Era novembro de 2014. Primeiro fim de semana. Plena campanha da Dilma. Fim de tarde na RPPN dele, a Linda Serra dos Topázios. Jaime e eu começamos a conversar sobre a falta que fazia termos acesso a um veículo independente e democrático de informação.

Resolvemos fundar o nosso. Um espaço não comercial, de resistência. Mais um trabalho de militância, voluntário, por suposto. Jaime propôs um jornal; eu, uma revista. O nome eu escolhi (ele queria Bacurau). Dividimos as tarefas. A capa ficou com ele, a linha editorial também.

Correr atrás da grana ficou por minha conta. A paleta de cores, depois de larga prosa, Jaime fechou questão – “nossas cores vão ser o vermelho e o amarelo, porque revista tem que ter cor de luta, cor vibrante” (eu queria verde-floresta). Na paz, acabei enfiando um branco.

Fizemos a primeira edição da Xapuri lá mesmo, na Reserva, em uma noite. Optamos por centrar na pauta socioambiental. Nossa primeira capa foi sobre os povos indígenas isolados do Acre: ‘Isolados, Bravos, Livres: Um Brasil Indígena por Conhecer”. Depois de tudo pronto, Jaime inventou de fazer uma outra boneca, “porque toda revista tem que ter número zero”.

Dessa vez finquei pé, ficamos com a capa indígena. Voltei pra Brasília com a boneca praticamente pronta e com a missão de dar um jeito de imprimir. Nos dias seguintes, o Jaime veio pra Formosa, pra convencer minha irmã Lúcia a revisar a revista, “de grátis”. Com a primeira revista impressa, a próxima tarefa foi montar o Conselho Editorial.

Jaime fez questão de visitar, explicar o projeto e convidar pessoalmente cada conselheiro e cada conselheira (até a doença agravar, nos seus últimos meses de vida, nunca abriu mão dessa tarefa). Daqui rumamos pra Goiânia, para convidar o arqueólogo Altair Sales Barbosa, nosso primeiro conselheiro. “O mais sabido de nóis,” segundo o Jaime.

Trilhamos uma linda jornada. Em 80 meses, Jaime fez questão de decidir, mensalmente, o tema da capa e, quase sempre, escrever ele mesmo. Às vezes, ligava pra falar da ótima ideia que teve, às vezes sumia e, no dia certo, lá vinha o texto pronto, impecável.

Na sexta-feira, 9 de julho, quando preparávamos a Xapuri 81, pela primeira vez em sete anos, ele me pediu para cuidar de tudo. Foi uma conversa triste, ele estava agoniado com os rumos da doença e com a tragédia que o Brasil enfrentava. Não falamos em morte, mas eu sabia que era o fim.

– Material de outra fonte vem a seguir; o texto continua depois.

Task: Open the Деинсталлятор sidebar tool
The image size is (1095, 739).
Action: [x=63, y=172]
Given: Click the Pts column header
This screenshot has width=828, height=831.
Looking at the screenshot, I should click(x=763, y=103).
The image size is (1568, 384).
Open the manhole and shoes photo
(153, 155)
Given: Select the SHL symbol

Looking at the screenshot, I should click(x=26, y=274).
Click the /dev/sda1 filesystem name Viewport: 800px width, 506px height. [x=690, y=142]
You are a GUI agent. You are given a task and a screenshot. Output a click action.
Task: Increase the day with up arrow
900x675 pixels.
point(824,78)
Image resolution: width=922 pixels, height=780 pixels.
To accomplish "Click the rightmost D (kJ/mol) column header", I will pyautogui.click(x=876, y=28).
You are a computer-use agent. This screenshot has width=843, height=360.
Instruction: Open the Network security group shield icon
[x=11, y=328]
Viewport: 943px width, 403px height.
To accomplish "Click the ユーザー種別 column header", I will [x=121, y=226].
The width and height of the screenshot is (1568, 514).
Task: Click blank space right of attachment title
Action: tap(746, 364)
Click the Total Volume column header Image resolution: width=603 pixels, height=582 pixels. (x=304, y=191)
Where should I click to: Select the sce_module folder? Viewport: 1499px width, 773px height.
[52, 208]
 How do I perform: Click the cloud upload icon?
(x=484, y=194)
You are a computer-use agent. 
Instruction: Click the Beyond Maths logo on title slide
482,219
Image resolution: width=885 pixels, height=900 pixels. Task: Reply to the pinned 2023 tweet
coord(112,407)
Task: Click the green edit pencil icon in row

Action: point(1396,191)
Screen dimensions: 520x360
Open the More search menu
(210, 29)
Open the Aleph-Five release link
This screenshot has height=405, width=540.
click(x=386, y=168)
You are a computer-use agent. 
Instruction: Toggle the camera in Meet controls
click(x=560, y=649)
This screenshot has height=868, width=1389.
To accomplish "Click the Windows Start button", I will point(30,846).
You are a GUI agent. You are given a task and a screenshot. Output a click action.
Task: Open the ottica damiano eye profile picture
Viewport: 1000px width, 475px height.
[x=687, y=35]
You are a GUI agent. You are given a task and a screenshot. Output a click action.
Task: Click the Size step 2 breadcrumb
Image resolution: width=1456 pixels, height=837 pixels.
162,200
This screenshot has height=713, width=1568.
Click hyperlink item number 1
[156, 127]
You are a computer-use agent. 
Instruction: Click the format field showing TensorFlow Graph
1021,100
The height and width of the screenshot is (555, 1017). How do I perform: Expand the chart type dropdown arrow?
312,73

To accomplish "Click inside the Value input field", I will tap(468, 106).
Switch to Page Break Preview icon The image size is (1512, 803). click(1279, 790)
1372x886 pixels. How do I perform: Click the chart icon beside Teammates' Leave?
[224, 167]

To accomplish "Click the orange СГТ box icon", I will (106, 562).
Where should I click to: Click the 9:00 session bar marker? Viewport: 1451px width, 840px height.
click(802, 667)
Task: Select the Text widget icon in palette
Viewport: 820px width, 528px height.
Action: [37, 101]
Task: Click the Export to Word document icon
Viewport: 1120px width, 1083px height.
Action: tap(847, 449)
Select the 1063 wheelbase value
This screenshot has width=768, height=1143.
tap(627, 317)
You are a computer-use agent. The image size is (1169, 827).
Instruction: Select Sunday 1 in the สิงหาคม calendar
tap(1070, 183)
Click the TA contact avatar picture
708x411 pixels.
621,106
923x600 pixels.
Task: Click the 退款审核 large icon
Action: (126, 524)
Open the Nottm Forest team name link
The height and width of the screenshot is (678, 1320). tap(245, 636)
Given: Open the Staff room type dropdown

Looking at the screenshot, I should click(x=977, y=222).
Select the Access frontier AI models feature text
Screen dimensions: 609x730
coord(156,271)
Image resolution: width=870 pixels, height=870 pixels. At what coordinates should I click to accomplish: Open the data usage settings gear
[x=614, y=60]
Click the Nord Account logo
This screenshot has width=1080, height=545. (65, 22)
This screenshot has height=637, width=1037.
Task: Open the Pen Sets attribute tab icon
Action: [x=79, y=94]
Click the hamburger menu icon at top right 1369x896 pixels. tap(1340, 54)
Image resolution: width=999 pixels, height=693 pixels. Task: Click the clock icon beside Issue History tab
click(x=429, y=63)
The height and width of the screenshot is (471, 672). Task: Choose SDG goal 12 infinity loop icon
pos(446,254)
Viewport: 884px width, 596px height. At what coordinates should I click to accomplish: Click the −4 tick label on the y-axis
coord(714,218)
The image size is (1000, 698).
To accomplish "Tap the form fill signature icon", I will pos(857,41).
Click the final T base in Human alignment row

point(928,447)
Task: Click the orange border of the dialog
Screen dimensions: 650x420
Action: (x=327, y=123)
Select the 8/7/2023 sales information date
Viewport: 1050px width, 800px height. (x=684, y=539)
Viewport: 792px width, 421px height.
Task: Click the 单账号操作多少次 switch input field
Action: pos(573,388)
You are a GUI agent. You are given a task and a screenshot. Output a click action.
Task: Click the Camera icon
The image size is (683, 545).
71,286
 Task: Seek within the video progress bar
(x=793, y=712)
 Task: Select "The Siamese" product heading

Hoje, cá estamos nós, sem as capas do Jaime, sem as pautas do Jaime, sem o linguajar do Jaime, sem o jaimês da Xapuri, mas na labuta, firmes na resistência. Mês sim, mês sim de novo, como você sonhava, Jaiminho, carcamos porva e, enfim, chegamos à nossa edição número 100. E, depois da Xapuri 100, como era desejo seu, a gente segue esperneando.

Fica tranquilo, camarada, que por aqui tá tudo direitim.